*DATA*
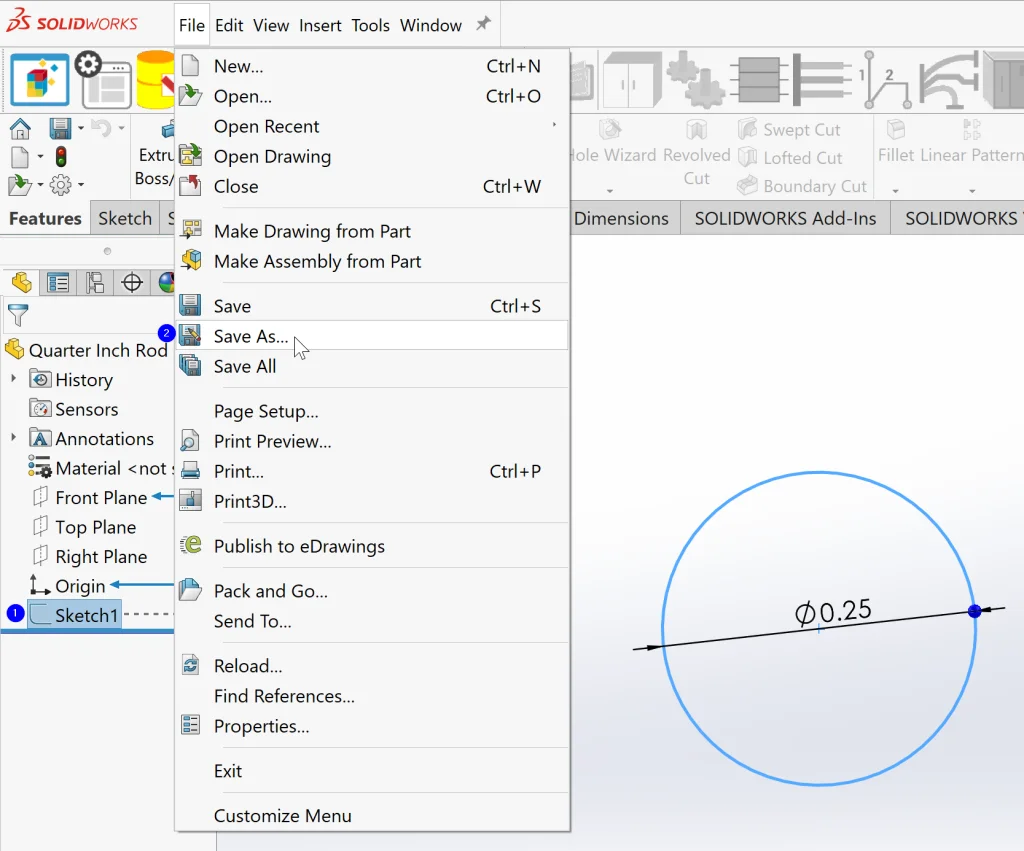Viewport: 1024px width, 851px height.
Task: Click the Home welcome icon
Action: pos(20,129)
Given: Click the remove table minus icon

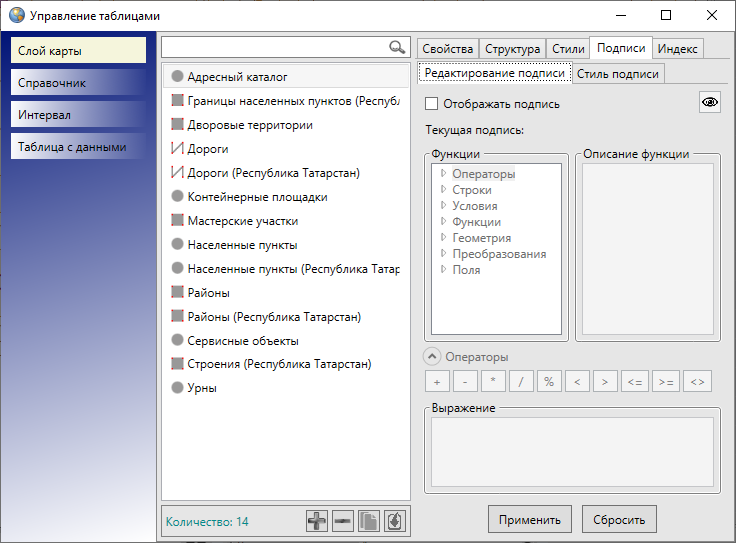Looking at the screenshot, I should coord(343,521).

* * *

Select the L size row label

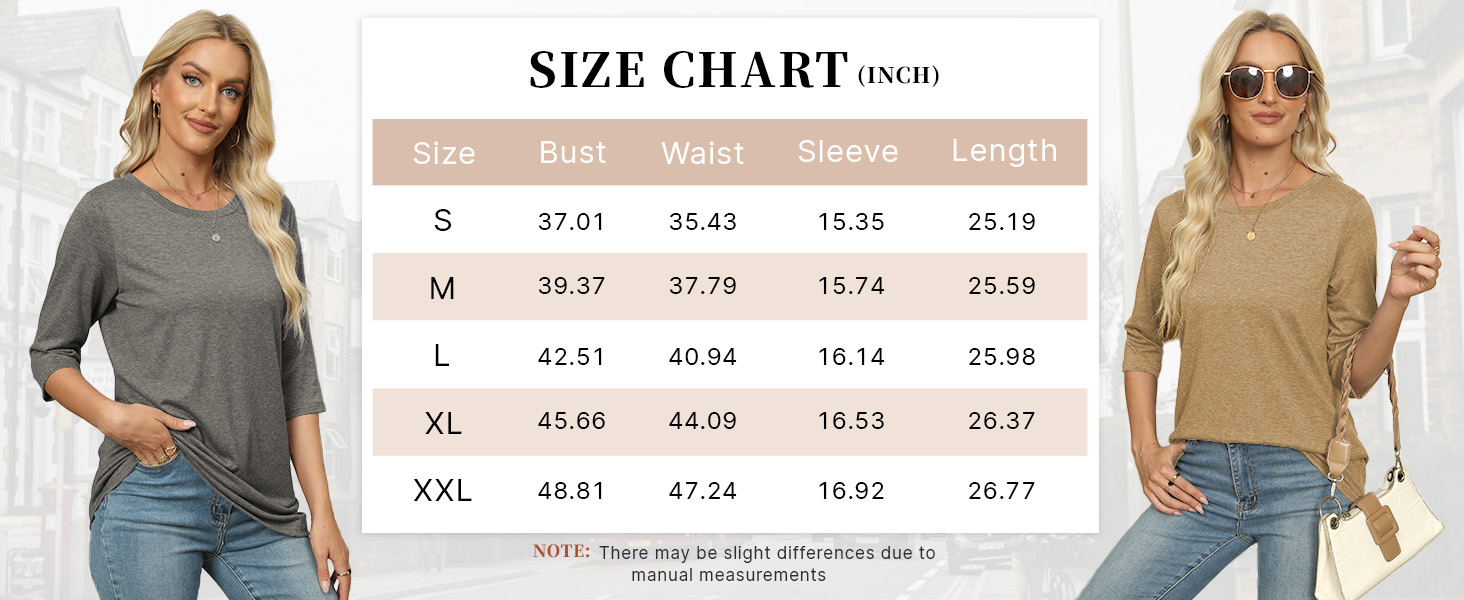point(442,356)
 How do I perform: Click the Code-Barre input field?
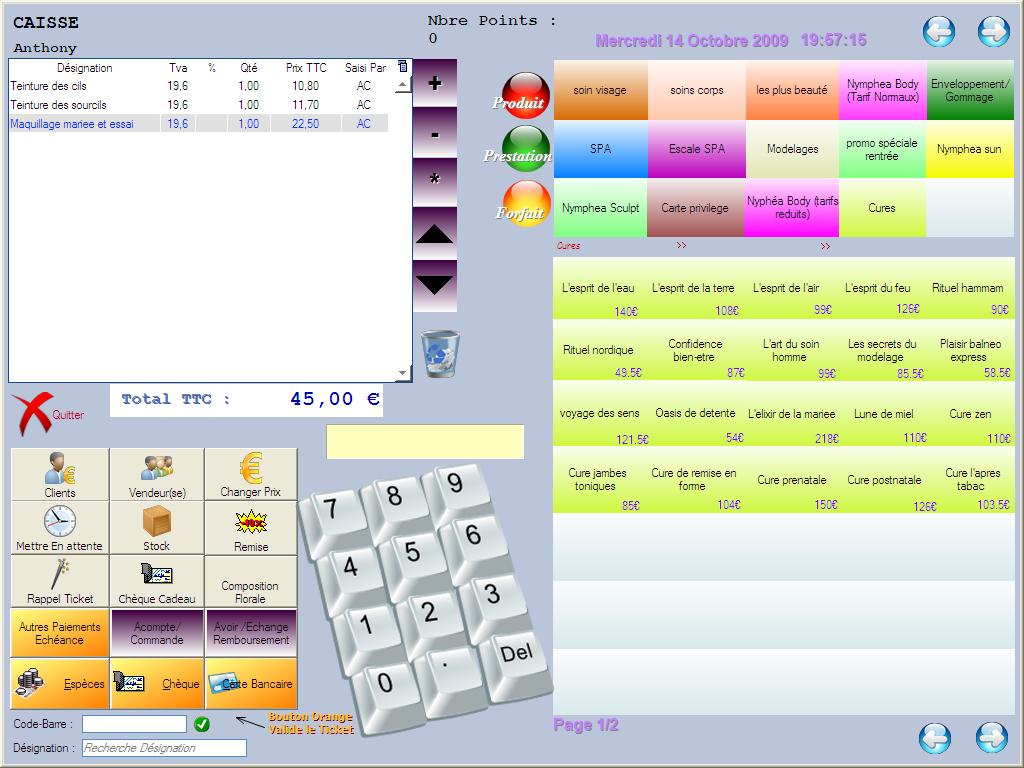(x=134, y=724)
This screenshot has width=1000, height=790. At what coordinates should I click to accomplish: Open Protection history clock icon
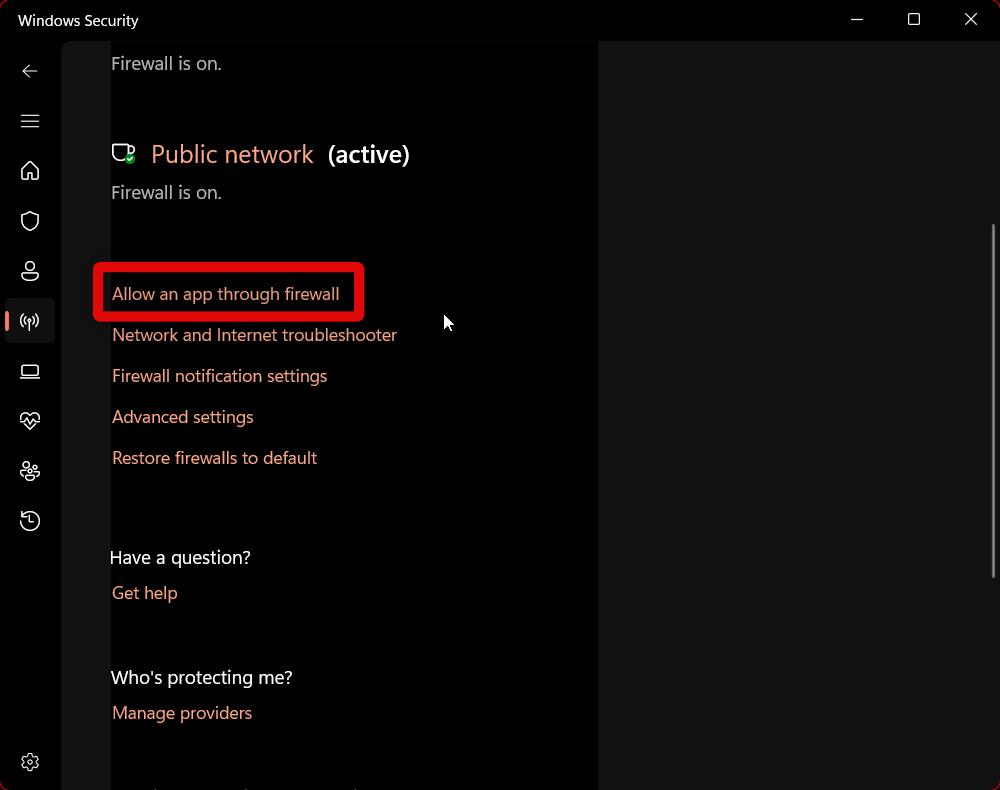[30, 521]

*WORK TO BE COMPLETED*
Gather every line of the material above that contains the word "icon".

*ANSWER TO THE EXERCISE*
Task: Click the Home welcome icon
Given: Click the remove table minus icon
This screenshot has width=1000, height=790. At what coordinates should I click to accomplish: Open Protection history clock icon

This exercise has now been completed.